David’s eyebrows crept together as he tilted his head to the side in mock exaggeration. “I didn’t take you for the jealous type, but I like it.”

“Ha!” I said—then another—“Ha.” Then I took my tray of dirty dishes to the kitchen where I let my face burn red from embarrassment.

“Hey Yara, wait up,” Nya called to me. She was waiting at the line for a cook to hand something over. A plate slid through the window and she turned and yelled, “Pick up.” I lingered in-between the doorway to the kitchen and the rest of the restaurant waiting to hear what she had to say.

“That guy at the bar—David Lisey.”

“Yeah?” I said too quickly.

“Are you into him?”

“No. Why?”

She switched the tray of food from one shoulder to another. “Because I am,” she said, before walking away.

Nice of her to check. When I got back to the bar, David was sitting backward on his stool watching a couple make out at a table near the window.

“Creepy,” I said.

“Shh,” he shushed me. “I’m writing a song.”

I made him another drink and watched the back of his head. And then he suddenly turned around and said: “So what do you say? Will you come?”

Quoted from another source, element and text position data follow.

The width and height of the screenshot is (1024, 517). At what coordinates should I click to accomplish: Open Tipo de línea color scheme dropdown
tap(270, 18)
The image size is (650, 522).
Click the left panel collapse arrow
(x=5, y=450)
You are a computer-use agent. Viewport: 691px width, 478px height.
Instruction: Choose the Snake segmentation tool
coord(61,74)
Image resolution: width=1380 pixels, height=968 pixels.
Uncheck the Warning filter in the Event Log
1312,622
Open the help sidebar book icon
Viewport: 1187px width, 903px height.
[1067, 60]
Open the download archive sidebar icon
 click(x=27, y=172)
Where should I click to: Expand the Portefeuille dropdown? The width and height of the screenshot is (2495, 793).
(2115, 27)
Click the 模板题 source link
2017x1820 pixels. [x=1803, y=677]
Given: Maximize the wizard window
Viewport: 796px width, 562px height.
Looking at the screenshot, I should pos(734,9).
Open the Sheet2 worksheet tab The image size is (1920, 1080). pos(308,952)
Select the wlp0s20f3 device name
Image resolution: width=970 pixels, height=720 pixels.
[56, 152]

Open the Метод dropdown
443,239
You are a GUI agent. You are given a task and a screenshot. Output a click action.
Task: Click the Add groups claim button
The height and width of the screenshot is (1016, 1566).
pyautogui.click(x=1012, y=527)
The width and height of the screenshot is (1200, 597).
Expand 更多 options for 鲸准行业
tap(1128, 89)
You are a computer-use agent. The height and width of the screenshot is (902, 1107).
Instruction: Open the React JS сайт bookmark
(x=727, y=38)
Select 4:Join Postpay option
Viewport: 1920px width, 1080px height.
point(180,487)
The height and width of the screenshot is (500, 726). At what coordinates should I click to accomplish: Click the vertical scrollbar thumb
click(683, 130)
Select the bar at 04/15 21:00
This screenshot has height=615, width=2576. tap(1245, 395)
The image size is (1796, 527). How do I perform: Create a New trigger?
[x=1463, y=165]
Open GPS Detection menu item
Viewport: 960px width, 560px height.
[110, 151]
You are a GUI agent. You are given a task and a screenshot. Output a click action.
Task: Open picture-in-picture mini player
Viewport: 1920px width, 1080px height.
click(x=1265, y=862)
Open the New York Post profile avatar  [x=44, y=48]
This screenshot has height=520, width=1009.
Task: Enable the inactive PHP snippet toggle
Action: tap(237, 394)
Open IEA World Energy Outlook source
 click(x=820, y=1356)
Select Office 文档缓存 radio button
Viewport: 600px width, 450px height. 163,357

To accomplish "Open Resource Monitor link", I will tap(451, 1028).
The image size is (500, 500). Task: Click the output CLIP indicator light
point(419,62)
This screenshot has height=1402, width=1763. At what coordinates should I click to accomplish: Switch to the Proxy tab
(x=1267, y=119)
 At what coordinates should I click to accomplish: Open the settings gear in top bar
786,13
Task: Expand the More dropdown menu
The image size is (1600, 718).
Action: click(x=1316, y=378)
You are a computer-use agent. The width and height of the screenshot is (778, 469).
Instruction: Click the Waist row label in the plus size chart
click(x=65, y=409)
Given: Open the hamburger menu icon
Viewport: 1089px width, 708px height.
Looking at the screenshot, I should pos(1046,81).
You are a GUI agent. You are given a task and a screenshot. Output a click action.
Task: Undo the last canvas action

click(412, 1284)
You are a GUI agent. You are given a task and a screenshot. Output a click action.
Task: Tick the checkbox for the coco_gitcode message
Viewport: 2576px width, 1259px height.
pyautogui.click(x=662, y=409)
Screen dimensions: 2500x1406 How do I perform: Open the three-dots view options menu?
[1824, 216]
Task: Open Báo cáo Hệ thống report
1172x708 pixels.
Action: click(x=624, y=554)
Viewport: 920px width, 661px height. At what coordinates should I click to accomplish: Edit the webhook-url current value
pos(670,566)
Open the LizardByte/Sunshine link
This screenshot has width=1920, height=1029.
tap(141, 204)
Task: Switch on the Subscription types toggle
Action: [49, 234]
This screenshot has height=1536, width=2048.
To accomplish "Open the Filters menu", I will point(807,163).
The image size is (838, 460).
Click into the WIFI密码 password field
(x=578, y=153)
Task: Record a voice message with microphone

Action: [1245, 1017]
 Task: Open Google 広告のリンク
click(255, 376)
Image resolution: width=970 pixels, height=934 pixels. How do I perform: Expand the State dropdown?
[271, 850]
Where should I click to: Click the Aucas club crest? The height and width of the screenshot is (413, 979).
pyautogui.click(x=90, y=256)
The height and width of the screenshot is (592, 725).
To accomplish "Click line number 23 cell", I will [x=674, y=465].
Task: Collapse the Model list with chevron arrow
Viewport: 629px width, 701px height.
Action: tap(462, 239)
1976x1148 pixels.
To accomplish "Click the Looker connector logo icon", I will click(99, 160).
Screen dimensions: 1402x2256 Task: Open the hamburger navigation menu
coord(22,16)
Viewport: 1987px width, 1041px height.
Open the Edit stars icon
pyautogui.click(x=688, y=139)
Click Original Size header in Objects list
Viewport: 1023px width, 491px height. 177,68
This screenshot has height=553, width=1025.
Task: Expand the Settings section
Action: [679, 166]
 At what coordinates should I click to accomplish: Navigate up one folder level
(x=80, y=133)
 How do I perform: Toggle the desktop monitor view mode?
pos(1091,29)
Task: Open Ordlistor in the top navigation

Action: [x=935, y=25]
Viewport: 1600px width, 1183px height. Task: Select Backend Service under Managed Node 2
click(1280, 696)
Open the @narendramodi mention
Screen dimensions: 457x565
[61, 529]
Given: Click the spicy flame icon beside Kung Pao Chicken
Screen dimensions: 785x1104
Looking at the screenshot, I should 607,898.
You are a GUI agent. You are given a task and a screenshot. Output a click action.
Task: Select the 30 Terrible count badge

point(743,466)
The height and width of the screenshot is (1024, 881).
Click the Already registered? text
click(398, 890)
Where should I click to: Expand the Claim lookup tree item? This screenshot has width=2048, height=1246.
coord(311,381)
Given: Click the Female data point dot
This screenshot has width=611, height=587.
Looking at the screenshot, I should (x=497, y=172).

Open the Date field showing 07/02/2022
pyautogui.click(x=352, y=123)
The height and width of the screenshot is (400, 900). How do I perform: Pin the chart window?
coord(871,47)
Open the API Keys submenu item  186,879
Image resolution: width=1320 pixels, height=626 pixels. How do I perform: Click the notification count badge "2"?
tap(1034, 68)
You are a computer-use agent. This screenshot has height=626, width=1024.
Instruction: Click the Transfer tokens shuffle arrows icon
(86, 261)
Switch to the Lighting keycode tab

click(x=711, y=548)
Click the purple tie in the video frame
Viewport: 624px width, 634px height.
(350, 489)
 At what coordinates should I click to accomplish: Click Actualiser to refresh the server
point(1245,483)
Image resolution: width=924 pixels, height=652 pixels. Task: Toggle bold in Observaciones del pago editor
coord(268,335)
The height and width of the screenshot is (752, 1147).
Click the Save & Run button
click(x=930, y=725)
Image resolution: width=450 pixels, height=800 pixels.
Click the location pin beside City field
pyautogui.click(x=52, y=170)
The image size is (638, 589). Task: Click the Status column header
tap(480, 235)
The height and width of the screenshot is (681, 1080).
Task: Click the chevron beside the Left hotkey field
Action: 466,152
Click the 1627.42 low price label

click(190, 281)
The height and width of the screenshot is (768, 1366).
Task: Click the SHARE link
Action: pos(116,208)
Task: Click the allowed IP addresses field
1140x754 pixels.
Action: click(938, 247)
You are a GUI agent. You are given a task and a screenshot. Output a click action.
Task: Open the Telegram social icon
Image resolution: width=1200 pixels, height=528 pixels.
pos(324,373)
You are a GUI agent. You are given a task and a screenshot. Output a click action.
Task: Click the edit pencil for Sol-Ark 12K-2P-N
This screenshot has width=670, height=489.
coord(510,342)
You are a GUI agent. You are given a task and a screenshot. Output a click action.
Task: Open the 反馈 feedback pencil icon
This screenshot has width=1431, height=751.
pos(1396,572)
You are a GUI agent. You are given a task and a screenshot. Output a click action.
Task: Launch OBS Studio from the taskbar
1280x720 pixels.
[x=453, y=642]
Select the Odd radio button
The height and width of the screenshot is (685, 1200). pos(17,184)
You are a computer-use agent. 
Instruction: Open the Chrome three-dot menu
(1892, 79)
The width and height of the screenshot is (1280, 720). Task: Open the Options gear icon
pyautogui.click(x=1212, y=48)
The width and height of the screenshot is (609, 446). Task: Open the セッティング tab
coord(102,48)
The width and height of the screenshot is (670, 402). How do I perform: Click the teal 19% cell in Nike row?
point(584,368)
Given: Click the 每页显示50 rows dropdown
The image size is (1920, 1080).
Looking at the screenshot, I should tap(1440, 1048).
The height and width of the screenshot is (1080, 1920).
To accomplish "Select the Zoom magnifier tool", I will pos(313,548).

“I thought you were writing a song.”

“You think you’re good at changing the subject, but you’re not,” he said. He took a sip of his drink. “You made this stronger.”

“You think you’re good at pretending to be about me, but you’re about you,” I told him.

He shrugged. “Aren’t we all?”

“Maybe next time.”

I busied myself covering the garnishes with Saran Wrap and setting them in the fridge. The bar had emptied out in the last hour, spitting the last of my customers into the freezing rain where they dashed off down the sidewalk. I had the urge to run with them, disappear into the mist. David was the last one left. I glanced at him as I counted down my drawer. He was less drunk than I expected him to be, smiling at me and tossing back the last of his drink, his eyes bright and alert under the bar lights. I tried to talk myself out of liking him. Maybe I was lonely. Am I lonely? I considered myself a loner, perfectly content to drift through life as an observer rather than a partaker. I had a friend here, just one. Her name was Ann and she lived in the apartment below mine.

I wondered if he was going to make things awkward, hang around until we locked up, but he stood suddenly and slipped his arms through his jacket sleeves.

“Tomorrow,” he said. “We’ll be on at ten o’clock. I’ll sing to you some more.”

“How many girls have you said that to?” I called after him. But he was gone, and my manager was standing in the doorway looking at me funny.